Молодой человек ничего не предпринял, чтобы вернуть себе ее привязанность, и
его обещание. События неслись как буря:
донос г-на Фрасна, смерть г-жи Роквиллар,
заочный приговор Морису, позор и гибель
семьи и, последняя жестокость судьбы, потеря старшего, резерв
на будущее. Это было больше, чем нужно, чтобы оправдать
отказ, отчуждение, забвение. Разве привилегия несчастья не
в том, чтобы заполнить пустоту? В одиночестве она поглотила
его слезы и горе. Она ревниво изнемогала
от горечи, не разделяя ее. По какому праву это было возвращено
теперь навязывать ему свое ненужное присутствие и бездействующее
сочувствие? Но, несомненно, другая причина побудила его к этому
шагу. Возможно, он знал что-то, что могло заинтересовать
защиту обвиняемого. Таким образом, только таким образом она оправдывает
его за то, что он нарушил правила и проник в дом.

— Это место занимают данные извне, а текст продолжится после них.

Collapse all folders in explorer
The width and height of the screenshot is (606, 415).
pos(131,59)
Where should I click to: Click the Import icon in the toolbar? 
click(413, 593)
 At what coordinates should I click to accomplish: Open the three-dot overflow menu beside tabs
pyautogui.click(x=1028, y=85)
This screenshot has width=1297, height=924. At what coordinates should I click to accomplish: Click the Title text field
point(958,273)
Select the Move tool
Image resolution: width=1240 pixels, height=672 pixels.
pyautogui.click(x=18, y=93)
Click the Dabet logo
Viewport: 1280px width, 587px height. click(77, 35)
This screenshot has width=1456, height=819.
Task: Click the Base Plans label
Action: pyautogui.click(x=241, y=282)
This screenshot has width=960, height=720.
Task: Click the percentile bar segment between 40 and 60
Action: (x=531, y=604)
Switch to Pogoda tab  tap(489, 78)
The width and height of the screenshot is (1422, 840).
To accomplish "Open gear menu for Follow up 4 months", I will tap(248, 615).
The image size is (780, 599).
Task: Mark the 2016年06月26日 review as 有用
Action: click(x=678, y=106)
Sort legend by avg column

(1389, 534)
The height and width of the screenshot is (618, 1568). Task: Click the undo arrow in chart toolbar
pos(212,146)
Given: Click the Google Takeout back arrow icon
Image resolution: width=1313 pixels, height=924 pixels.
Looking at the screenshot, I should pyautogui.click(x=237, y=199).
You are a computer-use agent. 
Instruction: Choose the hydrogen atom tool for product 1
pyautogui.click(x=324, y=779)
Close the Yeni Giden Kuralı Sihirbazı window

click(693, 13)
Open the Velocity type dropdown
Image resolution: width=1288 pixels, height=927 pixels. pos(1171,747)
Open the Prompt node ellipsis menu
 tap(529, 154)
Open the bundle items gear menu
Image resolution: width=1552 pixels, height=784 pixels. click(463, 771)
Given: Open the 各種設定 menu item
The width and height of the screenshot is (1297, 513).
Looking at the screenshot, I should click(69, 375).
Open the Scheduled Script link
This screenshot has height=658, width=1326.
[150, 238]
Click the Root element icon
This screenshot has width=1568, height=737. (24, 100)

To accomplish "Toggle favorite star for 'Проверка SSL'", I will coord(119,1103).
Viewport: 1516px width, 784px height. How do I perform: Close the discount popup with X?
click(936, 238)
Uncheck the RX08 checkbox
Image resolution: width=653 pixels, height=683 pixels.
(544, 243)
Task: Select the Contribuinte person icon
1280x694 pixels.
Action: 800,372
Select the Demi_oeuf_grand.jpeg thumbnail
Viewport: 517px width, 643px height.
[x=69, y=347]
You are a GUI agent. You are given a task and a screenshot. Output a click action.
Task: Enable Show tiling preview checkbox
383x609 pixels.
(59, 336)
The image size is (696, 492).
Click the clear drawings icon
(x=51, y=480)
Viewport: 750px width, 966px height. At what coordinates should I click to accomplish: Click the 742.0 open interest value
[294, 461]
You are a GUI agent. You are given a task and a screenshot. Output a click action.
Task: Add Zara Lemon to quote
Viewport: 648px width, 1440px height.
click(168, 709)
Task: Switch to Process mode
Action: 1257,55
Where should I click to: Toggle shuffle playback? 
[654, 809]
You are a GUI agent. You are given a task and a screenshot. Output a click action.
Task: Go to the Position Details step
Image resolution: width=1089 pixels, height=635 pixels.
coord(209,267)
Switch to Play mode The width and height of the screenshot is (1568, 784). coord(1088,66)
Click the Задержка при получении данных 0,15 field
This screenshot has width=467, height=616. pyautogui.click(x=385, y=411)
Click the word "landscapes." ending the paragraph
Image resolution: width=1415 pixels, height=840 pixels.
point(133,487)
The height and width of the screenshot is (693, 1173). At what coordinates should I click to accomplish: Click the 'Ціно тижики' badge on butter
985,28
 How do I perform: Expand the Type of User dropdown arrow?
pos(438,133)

Он не спешил объясняться. Очевидно, он находился во
власти большого внутреннего беспорядка.

--Говорите, сэр.

Белым голосом он ответил:

--Дело не в Морисе.

-- Ну и что?

Она сделала шаг к нему и отодвинула завесу, которая мешала ее
движения и наполовину скрывал ее. Такая близкая, прямая и
жесткая, она показалась ему еще более далекой. Между черным платьем и
прической лицо выглядело таким бледным, с
налитыми синяками глазами и тонкими губами, похожими на единственную красную черту, что
, чувствуя ее далекой и болезненной, боясь, что он не сможет
ее согнуть, и стремясь спасти ее от своей
страстной нежности, он сдержал слезы, позвал все его смелости к нему,
и начал заикаясь, затем голосом, который постепенно становился все тверже
:

--Мадемуазель, выслушайте меня. Вы должны выслушать меня. После,
вы поймете меня и простите. Я должен
был поговорить с вами, поговорить с вами сегодня. Твоя боль, я уважаю ее, я
чувствую ее. Пожалуйста, не протестуйте. Вы не можете не
чувствовать, что мне больно. Я тоже страдаю с того
дня ... И мои страдания позволяют мне лучше узнать страдания
других. Я любил тебя. Ах, не останавливайте меня. Дай мне закончить.
Да, я любил вас. Я думал о своем будущем только с тобой.
Но я встречал в своем доме столько сопротивления, столько препятствий из-
за... из-за вашего брата. Моя мама, которая так хороша в
тает, уступает всем предрассудкам.
Мой отец думал о моей карьере. Он человек науки, он живет
в своем кабинете или среди своих больных. Дома он
не правит. А я... Ах, нет, я не хочу продолжать
обвинять других, чтобы смягчить свою вину. Я был труслив,
ужасно труслив. Но я был хорошо наказан за это. Я
не защищал вас, я не знал, как вас защитить.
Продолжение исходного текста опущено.